== TASK STATEMENT ==
Copy the records. Keep every line exactly as it is.

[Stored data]

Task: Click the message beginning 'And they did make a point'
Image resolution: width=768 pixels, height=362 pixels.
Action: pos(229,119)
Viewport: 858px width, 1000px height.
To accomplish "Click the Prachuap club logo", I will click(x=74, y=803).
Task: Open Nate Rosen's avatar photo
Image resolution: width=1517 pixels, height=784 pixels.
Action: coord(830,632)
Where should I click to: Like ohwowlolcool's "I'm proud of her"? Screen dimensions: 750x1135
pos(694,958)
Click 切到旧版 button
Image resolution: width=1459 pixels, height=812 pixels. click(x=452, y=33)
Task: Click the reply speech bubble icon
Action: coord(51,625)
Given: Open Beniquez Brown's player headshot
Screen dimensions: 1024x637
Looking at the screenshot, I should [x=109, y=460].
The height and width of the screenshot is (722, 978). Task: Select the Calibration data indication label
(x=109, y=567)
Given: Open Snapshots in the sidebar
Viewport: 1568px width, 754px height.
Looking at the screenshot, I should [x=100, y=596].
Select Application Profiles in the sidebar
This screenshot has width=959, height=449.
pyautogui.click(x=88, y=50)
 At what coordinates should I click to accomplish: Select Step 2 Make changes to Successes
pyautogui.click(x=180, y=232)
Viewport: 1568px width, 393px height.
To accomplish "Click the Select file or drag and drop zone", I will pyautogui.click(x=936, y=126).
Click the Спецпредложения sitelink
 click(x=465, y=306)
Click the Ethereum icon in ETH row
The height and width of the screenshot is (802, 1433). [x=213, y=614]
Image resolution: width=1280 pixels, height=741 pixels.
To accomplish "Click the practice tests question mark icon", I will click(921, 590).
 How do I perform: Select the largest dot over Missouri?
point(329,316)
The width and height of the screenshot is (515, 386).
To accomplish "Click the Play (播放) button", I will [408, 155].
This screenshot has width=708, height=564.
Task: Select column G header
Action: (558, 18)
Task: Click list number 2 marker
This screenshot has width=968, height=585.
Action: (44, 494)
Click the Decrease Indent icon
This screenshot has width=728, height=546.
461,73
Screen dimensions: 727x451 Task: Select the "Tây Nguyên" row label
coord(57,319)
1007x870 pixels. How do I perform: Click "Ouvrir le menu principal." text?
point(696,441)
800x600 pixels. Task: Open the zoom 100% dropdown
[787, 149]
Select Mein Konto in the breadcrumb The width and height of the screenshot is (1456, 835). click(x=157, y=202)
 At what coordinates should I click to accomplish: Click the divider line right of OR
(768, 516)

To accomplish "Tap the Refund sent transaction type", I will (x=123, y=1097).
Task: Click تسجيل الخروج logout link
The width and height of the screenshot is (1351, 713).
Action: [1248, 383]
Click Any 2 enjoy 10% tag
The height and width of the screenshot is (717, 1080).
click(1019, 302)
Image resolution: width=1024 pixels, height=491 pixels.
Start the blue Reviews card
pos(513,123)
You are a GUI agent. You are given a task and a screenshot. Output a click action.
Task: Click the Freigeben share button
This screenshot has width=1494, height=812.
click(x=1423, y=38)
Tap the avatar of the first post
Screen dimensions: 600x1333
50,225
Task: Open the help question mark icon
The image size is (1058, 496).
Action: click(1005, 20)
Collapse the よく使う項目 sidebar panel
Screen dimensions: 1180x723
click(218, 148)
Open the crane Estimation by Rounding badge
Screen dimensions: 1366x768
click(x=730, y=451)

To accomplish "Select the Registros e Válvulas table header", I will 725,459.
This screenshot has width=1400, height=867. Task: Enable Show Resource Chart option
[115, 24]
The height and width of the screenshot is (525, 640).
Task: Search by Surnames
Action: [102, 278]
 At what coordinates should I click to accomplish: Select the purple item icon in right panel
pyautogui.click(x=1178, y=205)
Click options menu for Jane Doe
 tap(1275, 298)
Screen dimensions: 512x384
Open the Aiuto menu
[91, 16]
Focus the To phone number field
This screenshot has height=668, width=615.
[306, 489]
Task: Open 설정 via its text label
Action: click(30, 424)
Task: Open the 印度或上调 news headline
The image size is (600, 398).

== RESPONSE ==
Task: Click the message beginning 'And they did make a point'
Image resolution: width=768 pixels, height=362 pixels.
Action: pos(229,119)
Viewport: 858px width, 1000px height.
To accomplish "Click the Prachuap club logo", I will click(x=74, y=803).
Task: Open Nate Rosen's avatar photo
Image resolution: width=1517 pixels, height=784 pixels.
Action: coord(830,632)
Where should I click to: Like ohwowlolcool's "I'm proud of her"? Screen dimensions: 750x1135
pos(694,958)
Click 切到旧版 button
Image resolution: width=1459 pixels, height=812 pixels. click(x=452, y=33)
Task: Click the reply speech bubble icon
Action: coord(51,625)
Given: Open Beniquez Brown's player headshot
Screen dimensions: 1024x637
Looking at the screenshot, I should [x=109, y=460].
The height and width of the screenshot is (722, 978). Task: Select the Calibration data indication label
(x=109, y=567)
Given: Open Snapshots in the sidebar
Viewport: 1568px width, 754px height.
Looking at the screenshot, I should [x=100, y=596].
Select Application Profiles in the sidebar
This screenshot has width=959, height=449.
pyautogui.click(x=88, y=50)
 At what coordinates should I click to accomplish: Select Step 2 Make changes to Successes
pyautogui.click(x=180, y=232)
Viewport: 1568px width, 393px height.
To accomplish "Click the Select file or drag and drop zone", I will pyautogui.click(x=936, y=126).
Click the Спецпредложения sitelink
 click(x=465, y=306)
Click the Ethereum icon in ETH row
The height and width of the screenshot is (802, 1433). [x=213, y=614]
Image resolution: width=1280 pixels, height=741 pixels.
To accomplish "Click the practice tests question mark icon", I will click(921, 590).
 How do I perform: Select the largest dot over Missouri?
point(329,316)
The width and height of the screenshot is (515, 386).
To accomplish "Click the Play (播放) button", I will [408, 155].
This screenshot has width=708, height=564.
Task: Select column G header
Action: (558, 18)
Task: Click list number 2 marker
This screenshot has width=968, height=585.
Action: (44, 494)
Click the Decrease Indent icon
This screenshot has width=728, height=546.
461,73
Screen dimensions: 727x451 Task: Select the "Tây Nguyên" row label
coord(57,319)
1007x870 pixels. How do I perform: Click "Ouvrir le menu principal." text?
point(696,441)
800x600 pixels. Task: Open the zoom 100% dropdown
[787, 149]
Select Mein Konto in the breadcrumb The width and height of the screenshot is (1456, 835). click(x=157, y=202)
 At what coordinates should I click to accomplish: Click the divider line right of OR
(768, 516)

To accomplish "Tap the Refund sent transaction type", I will (x=123, y=1097).
Task: Click تسجيل الخروج logout link
The width and height of the screenshot is (1351, 713).
Action: [1248, 383]
Click Any 2 enjoy 10% tag
The height and width of the screenshot is (717, 1080).
click(1019, 302)
Image resolution: width=1024 pixels, height=491 pixels.
Start the blue Reviews card
pos(513,123)
You are a GUI agent. You are given a task and a screenshot. Output a click action.
Task: Click the Freigeben share button
This screenshot has width=1494, height=812.
click(x=1423, y=38)
Tap the avatar of the first post
Screen dimensions: 600x1333
50,225
Task: Open the help question mark icon
The image size is (1058, 496).
Action: click(1005, 20)
Collapse the よく使う項目 sidebar panel
Screen dimensions: 1180x723
click(218, 148)
Open the crane Estimation by Rounding badge
Screen dimensions: 1366x768
click(x=730, y=451)

To accomplish "Select the Registros e Válvulas table header", I will 725,459.
This screenshot has width=1400, height=867. Task: Enable Show Resource Chart option
[115, 24]
The height and width of the screenshot is (525, 640).
Task: Search by Surnames
Action: [102, 278]
 At what coordinates should I click to accomplish: Select the purple item icon in right panel
pyautogui.click(x=1178, y=205)
Click options menu for Jane Doe
 tap(1275, 298)
Screen dimensions: 512x384
Open the Aiuto menu
[91, 16]
Focus the To phone number field
This screenshot has height=668, width=615.
[306, 489]
Task: Open 설정 via its text label
Action: click(30, 424)
Task: Open the 印度或上调 news headline
The image size is (600, 398).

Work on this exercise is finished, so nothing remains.